ESRI announced details of its participation at the recent Standards in Action meeting sponsored by the Delft University of Technology in the Netherlands. The highlight of the meeting was the 3rd GML Relay, which challenges GIS vendors to exchange data using the GML standard. The standard was developed by the Open Geospatial Consortium, Inc. (OGC), and is designed to transport and store geographic information. GML is an encoding of Extensible Markup Language (XML). For the relay, 1:10,000 scale topographic data for the Netherlands (Top10NL) was used in the GML format (Top10GML). The basic procedure for the GML Relay is for a participant to read a GML file that has been modified by the previous participant, edit some features, and then create a new GML file for the next participant. For its part, ESRI used its ArcGIS Desktop software with the Data Interoperability extension, which directly supports Top10GML. The ESRI Nederland team was able to access the Top10GML data in direct read mode and analyze the data without first converting it. The team also demonstrated the consistent user interface within the ArcGIS environment. The results of the relay (written GML documents, small ppts, and, when finished, the evaluation of the written files) are available at http://www.gdmc.nl/wereldGISdag2004/relay. "The success of the 3rd GML Relay has inspired us to advance the date of our next GML Relay to the latter part of this year.
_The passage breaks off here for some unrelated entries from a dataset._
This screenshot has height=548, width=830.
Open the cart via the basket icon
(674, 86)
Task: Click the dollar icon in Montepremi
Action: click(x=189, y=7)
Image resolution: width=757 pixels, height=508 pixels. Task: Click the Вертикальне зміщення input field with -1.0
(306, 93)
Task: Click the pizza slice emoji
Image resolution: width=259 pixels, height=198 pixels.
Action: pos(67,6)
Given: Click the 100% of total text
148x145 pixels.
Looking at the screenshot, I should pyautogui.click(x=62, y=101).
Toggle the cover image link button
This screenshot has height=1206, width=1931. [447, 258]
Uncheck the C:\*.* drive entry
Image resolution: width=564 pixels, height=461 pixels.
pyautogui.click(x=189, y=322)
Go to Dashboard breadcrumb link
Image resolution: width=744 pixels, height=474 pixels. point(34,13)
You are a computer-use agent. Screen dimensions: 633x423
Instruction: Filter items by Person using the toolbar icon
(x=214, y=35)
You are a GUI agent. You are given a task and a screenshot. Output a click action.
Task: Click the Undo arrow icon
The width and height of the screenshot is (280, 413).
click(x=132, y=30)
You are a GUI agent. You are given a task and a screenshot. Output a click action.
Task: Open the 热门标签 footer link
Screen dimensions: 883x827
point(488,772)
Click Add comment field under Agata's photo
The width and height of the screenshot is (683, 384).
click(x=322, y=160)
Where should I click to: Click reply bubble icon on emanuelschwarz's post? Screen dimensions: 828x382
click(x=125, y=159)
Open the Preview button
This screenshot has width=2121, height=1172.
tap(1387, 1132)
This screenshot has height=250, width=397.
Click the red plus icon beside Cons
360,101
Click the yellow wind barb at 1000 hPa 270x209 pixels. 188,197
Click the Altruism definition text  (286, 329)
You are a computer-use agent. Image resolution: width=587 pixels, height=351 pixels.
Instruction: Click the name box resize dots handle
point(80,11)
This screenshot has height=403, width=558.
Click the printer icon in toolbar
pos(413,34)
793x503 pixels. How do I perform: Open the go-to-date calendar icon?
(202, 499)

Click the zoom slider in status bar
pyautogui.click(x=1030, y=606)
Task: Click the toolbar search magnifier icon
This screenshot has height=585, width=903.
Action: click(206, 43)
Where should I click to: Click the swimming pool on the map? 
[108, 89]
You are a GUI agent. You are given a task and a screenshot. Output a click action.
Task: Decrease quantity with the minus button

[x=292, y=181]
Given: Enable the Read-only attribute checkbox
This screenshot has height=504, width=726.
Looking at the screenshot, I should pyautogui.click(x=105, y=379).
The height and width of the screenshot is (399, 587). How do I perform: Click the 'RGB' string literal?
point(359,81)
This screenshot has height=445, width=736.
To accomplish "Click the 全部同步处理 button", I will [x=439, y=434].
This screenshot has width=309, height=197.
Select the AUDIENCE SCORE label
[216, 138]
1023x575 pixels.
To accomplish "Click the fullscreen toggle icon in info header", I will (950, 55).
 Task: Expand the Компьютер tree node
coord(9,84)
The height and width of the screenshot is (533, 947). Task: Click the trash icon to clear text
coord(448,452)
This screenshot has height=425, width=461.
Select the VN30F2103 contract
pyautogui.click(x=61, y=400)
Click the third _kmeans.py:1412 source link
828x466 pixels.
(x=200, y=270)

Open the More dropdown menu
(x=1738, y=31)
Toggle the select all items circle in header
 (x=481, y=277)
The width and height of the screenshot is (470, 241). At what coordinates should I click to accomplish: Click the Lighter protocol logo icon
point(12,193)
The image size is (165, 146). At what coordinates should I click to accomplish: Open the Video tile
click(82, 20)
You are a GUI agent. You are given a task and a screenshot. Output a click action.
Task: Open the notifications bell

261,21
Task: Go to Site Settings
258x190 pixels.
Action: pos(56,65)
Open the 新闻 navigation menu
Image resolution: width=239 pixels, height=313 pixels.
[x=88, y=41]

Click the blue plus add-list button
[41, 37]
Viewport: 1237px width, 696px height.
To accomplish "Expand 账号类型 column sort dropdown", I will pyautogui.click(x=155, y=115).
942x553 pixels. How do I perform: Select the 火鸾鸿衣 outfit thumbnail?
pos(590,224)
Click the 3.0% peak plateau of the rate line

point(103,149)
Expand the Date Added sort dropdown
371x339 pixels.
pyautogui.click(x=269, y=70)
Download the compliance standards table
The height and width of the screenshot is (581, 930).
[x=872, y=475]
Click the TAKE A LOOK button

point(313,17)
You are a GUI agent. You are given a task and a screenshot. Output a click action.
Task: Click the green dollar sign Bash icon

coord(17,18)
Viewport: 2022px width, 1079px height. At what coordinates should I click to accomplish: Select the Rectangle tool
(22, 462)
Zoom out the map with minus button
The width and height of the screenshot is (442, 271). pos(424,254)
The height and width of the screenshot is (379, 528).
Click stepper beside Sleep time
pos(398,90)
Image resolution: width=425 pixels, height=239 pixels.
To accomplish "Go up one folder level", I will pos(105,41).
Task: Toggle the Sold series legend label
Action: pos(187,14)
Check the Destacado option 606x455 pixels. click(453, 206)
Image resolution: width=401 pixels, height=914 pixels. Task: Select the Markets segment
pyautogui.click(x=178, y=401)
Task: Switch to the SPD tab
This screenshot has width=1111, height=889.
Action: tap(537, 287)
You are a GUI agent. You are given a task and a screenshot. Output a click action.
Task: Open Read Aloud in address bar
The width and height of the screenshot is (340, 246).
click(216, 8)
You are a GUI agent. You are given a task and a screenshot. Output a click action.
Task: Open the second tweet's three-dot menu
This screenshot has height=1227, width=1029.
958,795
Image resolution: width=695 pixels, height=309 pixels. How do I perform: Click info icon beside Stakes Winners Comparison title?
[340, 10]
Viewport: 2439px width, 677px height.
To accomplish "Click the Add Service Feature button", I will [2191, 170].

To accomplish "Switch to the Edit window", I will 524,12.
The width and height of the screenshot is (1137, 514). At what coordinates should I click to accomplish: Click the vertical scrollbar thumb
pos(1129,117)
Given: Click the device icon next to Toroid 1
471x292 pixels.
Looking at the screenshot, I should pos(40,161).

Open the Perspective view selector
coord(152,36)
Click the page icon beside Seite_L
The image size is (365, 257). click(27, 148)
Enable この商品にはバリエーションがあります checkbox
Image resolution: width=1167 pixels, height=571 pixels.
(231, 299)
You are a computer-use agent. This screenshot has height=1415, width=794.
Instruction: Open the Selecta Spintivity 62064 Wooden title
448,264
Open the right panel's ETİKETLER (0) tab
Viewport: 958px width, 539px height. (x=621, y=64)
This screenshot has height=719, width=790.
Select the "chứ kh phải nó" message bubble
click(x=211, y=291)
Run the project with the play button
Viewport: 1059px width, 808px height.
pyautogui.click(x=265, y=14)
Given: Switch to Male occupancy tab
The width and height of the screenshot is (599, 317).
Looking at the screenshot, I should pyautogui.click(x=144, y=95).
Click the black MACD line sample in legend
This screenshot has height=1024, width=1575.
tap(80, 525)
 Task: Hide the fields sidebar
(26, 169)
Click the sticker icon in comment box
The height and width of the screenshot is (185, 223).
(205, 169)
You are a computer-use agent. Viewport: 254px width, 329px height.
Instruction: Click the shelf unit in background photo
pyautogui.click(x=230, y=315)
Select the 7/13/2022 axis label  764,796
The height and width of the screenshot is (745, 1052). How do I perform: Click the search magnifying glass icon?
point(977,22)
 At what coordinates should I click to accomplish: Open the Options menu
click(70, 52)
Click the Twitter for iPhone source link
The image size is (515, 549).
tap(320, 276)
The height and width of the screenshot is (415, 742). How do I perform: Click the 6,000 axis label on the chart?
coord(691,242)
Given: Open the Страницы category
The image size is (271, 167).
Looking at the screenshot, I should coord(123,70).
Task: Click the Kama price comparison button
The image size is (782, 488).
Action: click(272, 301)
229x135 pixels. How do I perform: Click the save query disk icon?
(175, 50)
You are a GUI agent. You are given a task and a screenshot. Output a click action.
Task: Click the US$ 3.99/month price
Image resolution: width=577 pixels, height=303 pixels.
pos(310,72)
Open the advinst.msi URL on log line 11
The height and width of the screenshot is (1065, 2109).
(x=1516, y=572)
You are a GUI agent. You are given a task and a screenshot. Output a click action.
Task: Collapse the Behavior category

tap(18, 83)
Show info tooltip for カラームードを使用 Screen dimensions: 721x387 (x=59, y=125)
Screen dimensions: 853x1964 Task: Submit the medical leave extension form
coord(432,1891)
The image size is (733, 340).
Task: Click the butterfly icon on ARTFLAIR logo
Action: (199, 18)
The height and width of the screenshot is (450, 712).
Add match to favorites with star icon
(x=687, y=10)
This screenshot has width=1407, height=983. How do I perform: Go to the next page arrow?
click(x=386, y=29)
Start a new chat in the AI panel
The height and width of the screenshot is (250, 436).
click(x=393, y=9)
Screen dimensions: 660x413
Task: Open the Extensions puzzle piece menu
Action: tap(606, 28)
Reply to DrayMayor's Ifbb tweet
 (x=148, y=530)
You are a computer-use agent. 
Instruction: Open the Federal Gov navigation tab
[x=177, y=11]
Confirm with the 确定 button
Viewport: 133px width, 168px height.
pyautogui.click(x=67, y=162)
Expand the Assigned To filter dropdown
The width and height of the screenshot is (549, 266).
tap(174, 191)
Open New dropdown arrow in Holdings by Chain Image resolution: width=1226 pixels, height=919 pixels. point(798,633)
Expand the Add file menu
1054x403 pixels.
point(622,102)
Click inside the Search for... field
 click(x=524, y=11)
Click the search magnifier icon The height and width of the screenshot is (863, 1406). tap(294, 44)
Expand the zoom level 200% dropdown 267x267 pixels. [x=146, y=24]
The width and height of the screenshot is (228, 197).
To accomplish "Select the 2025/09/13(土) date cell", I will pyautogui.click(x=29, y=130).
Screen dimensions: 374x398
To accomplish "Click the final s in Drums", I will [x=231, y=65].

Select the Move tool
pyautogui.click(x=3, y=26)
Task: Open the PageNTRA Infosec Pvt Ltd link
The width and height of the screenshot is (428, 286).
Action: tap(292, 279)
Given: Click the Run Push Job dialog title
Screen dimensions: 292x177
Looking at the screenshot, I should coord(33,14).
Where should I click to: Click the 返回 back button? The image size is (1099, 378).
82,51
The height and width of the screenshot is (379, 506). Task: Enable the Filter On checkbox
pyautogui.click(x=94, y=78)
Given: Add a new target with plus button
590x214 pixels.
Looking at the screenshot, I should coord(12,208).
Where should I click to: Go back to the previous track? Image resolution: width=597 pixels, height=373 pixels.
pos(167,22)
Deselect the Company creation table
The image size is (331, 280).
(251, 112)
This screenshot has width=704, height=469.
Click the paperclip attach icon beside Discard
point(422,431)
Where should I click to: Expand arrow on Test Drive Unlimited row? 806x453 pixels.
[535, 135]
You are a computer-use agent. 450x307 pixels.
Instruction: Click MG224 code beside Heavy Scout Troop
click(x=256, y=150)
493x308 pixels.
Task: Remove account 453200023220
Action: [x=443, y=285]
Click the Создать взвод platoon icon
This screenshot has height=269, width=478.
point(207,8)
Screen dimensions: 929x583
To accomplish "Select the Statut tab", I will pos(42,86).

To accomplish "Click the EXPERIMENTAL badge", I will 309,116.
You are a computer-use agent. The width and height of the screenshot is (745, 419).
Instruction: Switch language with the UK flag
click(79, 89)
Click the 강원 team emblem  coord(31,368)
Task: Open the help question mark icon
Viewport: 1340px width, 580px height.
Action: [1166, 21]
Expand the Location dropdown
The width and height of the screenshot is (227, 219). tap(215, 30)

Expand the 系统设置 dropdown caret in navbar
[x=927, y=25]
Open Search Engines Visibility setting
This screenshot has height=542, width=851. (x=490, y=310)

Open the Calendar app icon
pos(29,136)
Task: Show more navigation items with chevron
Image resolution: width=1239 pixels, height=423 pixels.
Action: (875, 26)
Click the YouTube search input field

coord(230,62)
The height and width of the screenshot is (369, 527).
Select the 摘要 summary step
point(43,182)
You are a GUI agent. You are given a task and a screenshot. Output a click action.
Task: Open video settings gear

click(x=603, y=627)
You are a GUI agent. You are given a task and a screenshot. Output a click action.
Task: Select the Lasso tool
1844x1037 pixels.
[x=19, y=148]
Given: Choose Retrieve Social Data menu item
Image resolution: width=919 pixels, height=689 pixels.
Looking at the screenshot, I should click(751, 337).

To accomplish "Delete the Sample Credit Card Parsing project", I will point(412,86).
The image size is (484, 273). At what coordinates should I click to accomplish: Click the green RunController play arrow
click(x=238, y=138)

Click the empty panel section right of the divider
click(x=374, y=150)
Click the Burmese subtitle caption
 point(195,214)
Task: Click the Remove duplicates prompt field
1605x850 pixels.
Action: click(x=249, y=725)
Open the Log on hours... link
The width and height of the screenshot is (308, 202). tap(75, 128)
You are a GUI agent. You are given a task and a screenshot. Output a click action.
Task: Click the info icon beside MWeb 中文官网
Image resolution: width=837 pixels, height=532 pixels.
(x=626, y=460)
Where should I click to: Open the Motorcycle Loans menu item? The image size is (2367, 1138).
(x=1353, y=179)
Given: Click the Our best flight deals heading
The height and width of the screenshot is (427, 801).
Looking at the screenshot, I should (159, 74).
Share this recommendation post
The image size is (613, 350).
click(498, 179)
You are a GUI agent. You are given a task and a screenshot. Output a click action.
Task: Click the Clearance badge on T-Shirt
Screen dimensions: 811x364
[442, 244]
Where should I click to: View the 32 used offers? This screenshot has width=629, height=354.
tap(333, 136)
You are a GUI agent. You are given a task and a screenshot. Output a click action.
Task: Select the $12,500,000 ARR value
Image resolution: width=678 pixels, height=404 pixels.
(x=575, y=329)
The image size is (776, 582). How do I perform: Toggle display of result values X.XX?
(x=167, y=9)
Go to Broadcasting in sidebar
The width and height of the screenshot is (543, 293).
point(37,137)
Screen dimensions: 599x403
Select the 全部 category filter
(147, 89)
We will be using the latest version of the data from Topographic Service Kadaster (Netherlands), which is currently being refined based on GML3. We will also be expanding participation and hope to involve participants throughout the world," said Professor Peter van Oosterom of the Delft University of Technology, organizer and chairman of the relay. Concludes David Danko, senior consultant, GIS Standards at ESRI, and keynote speaker at the meeting, "Proper implementations of GML and other open standards are fundamentally important to further interoperability and the use of GIS technology. GIS users must be able to find the information and geoprocessing tools needed for their work, regardless of physical location, and then employ those tools and information regardless of their original platform."